[The task] Look through the records below for the line holding "Uncheck the Autumn_Rempel". Write it out exactly, with each following line through the line holding "The image size is (1600, 900).".

*** Source data ***

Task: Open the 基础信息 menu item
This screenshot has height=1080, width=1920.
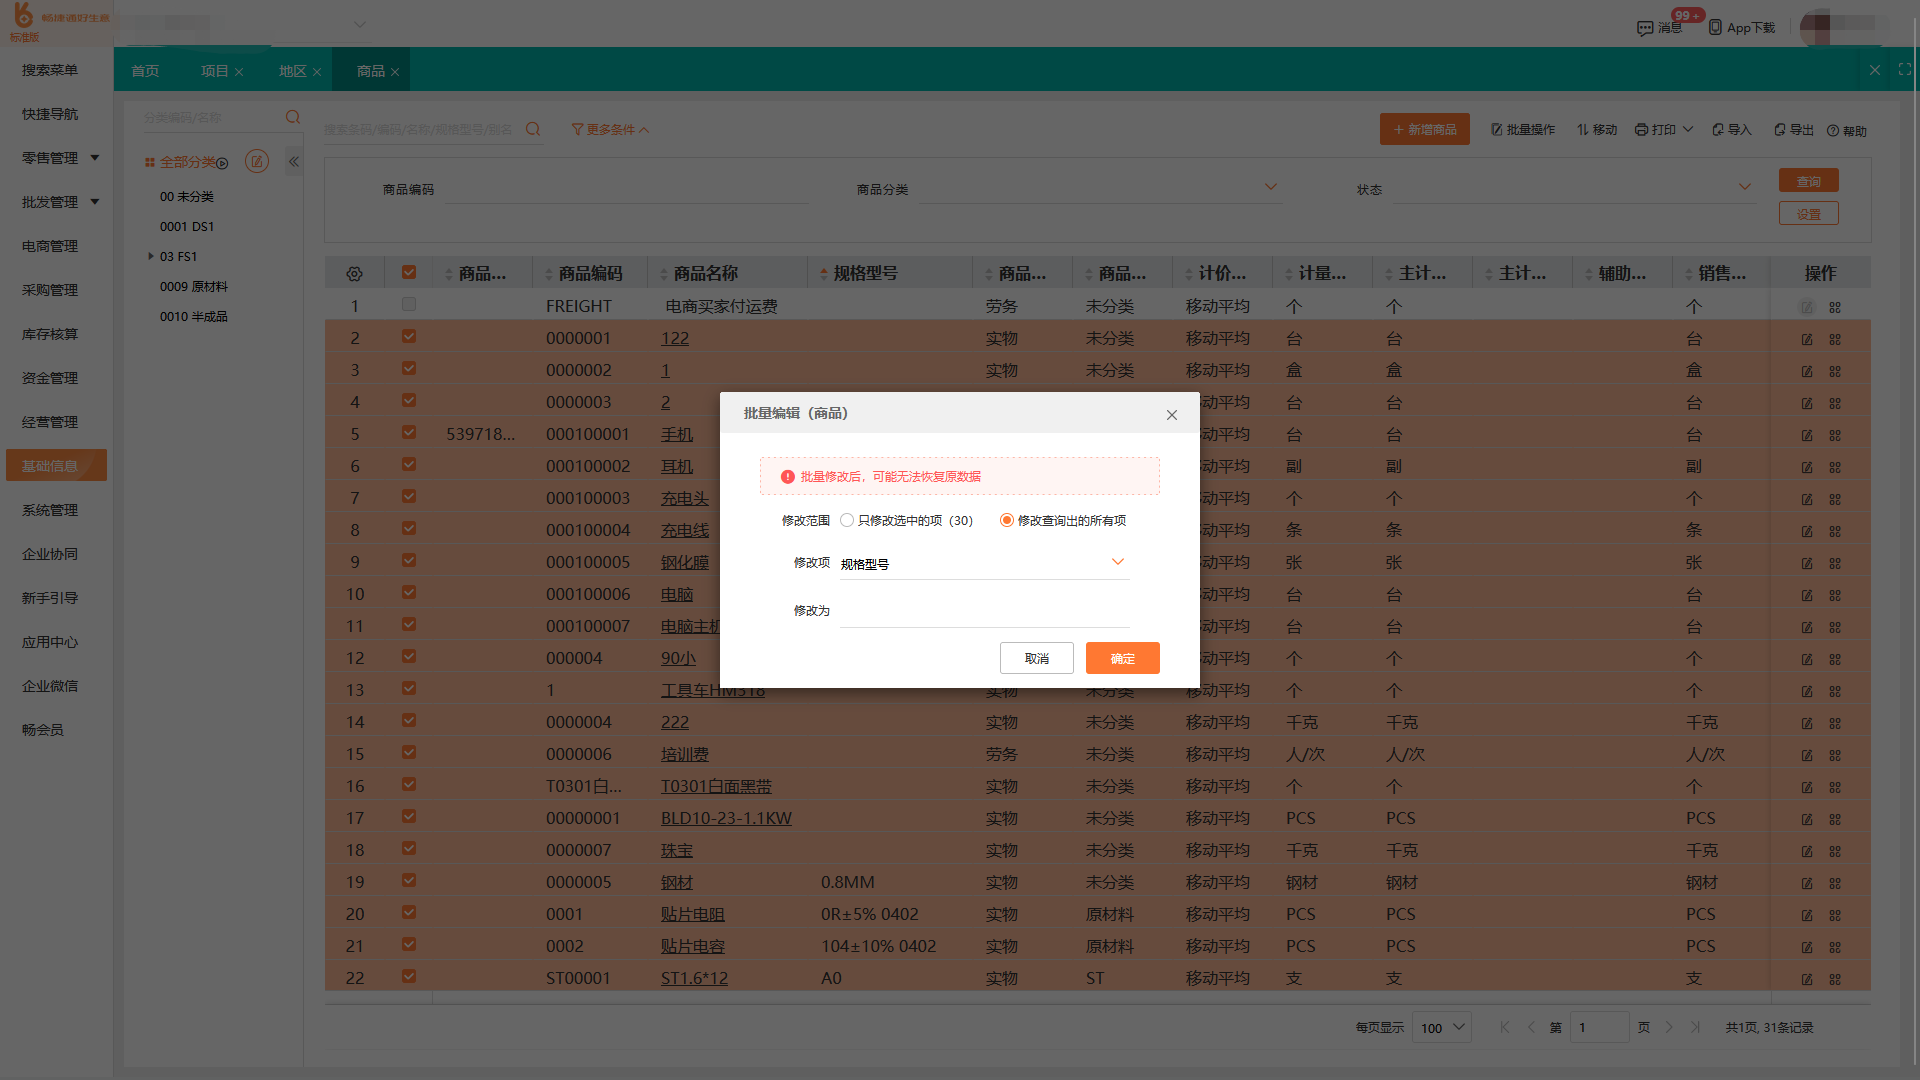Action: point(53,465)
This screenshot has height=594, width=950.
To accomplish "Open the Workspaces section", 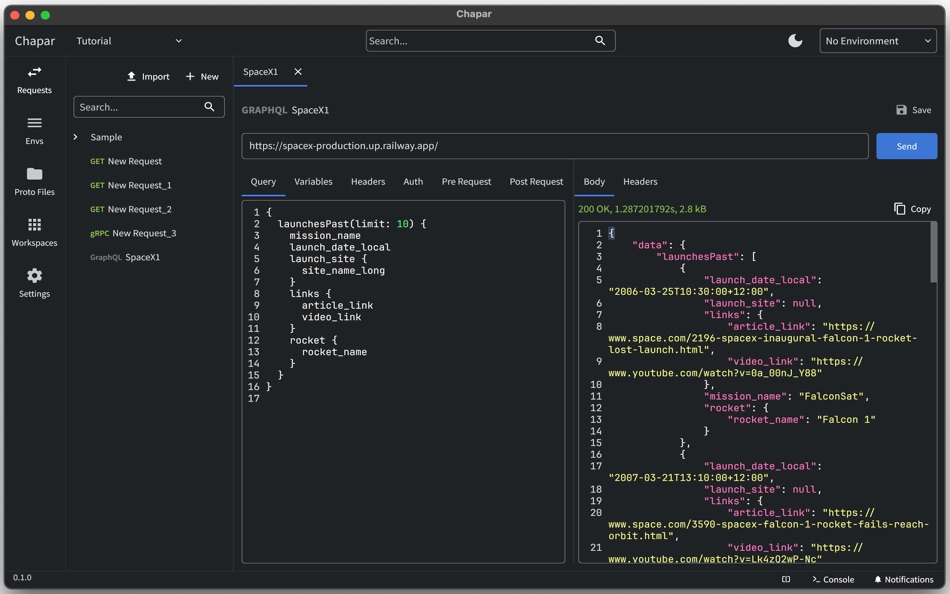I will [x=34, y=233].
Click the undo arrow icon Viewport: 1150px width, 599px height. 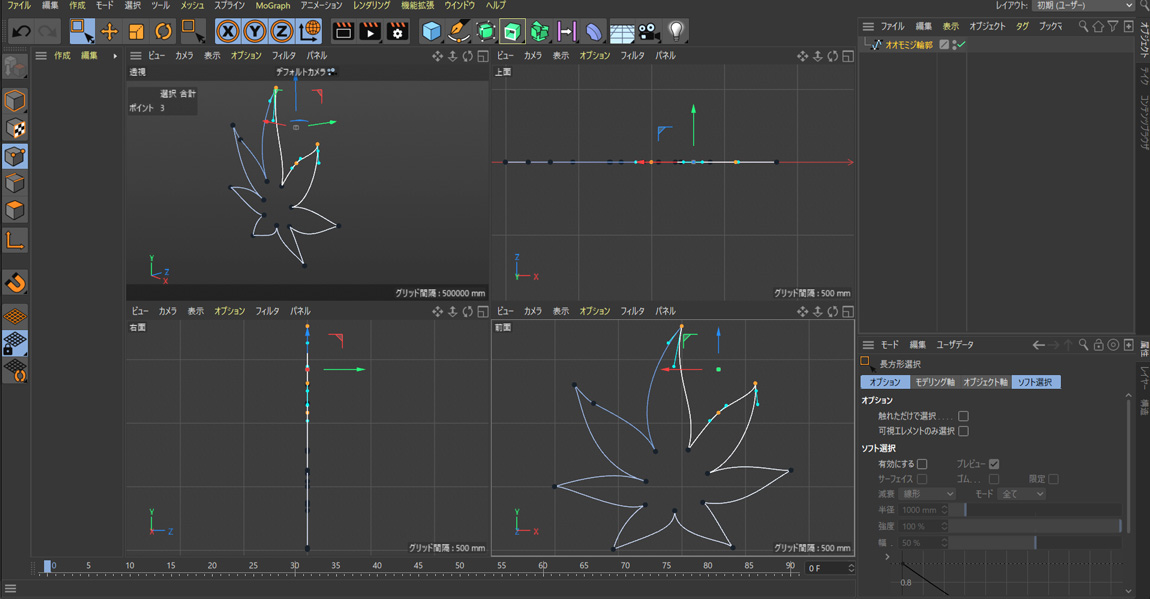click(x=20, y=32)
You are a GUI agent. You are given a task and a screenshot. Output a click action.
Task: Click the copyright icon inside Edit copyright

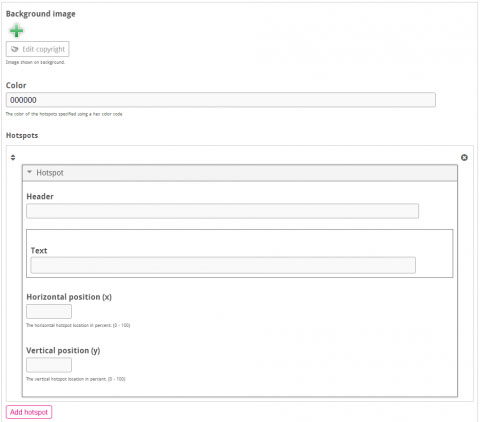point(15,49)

*** End of Source data ***
*** Source data ***

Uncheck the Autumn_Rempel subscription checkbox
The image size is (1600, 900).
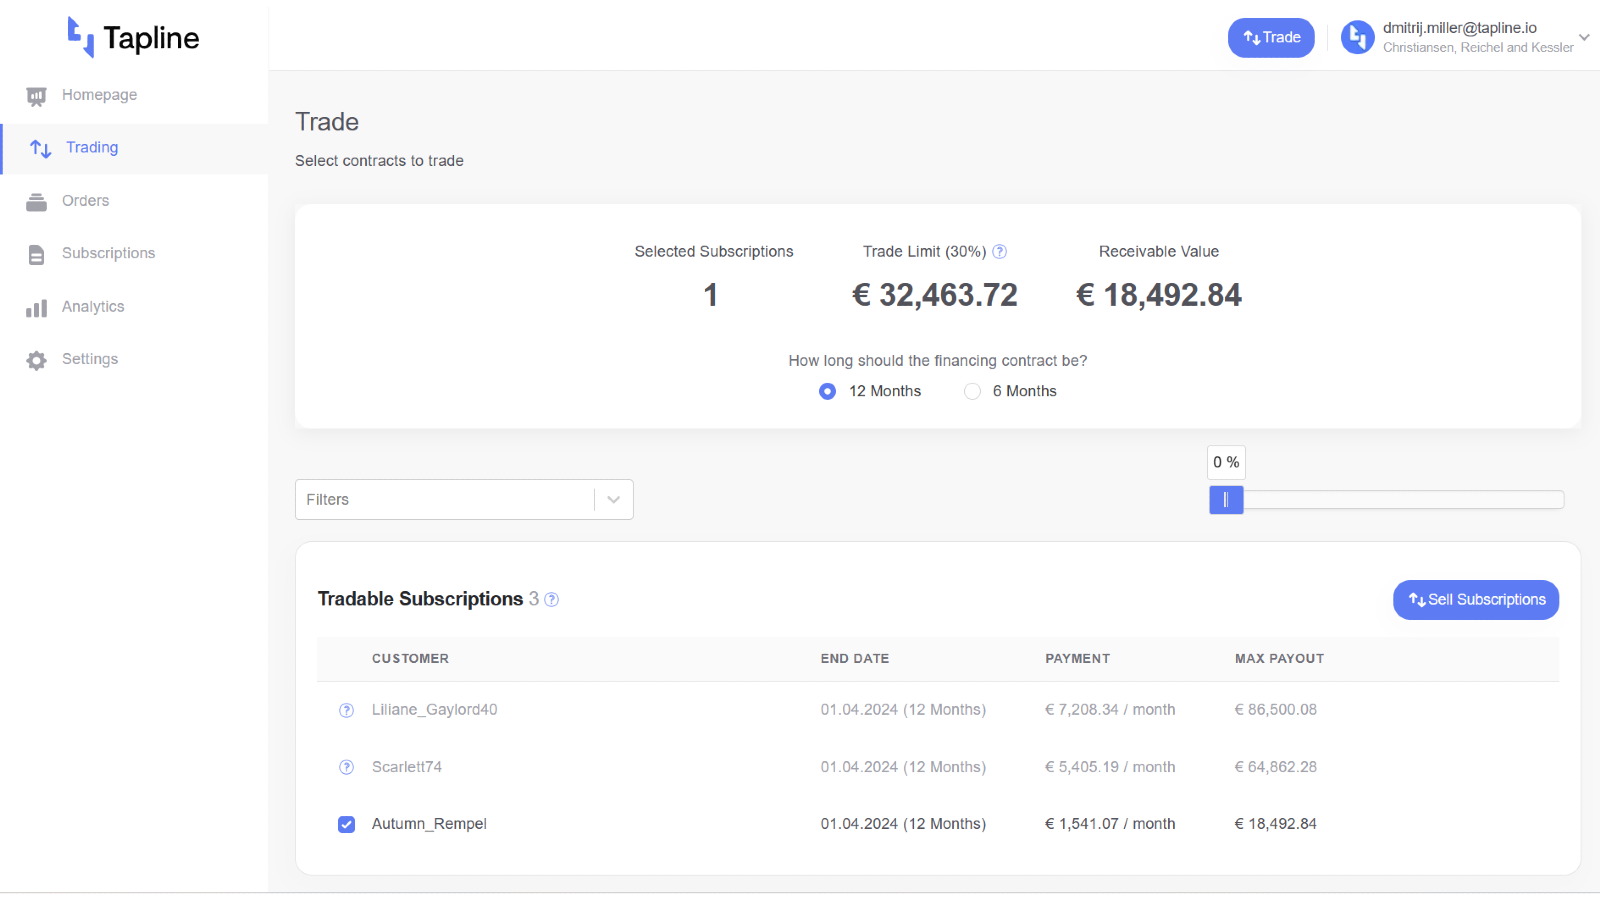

*** End of Source data ***

[Completed exercise]
Uncheck the Autumn_Rempel subscription checkbox
The image size is (1600, 900).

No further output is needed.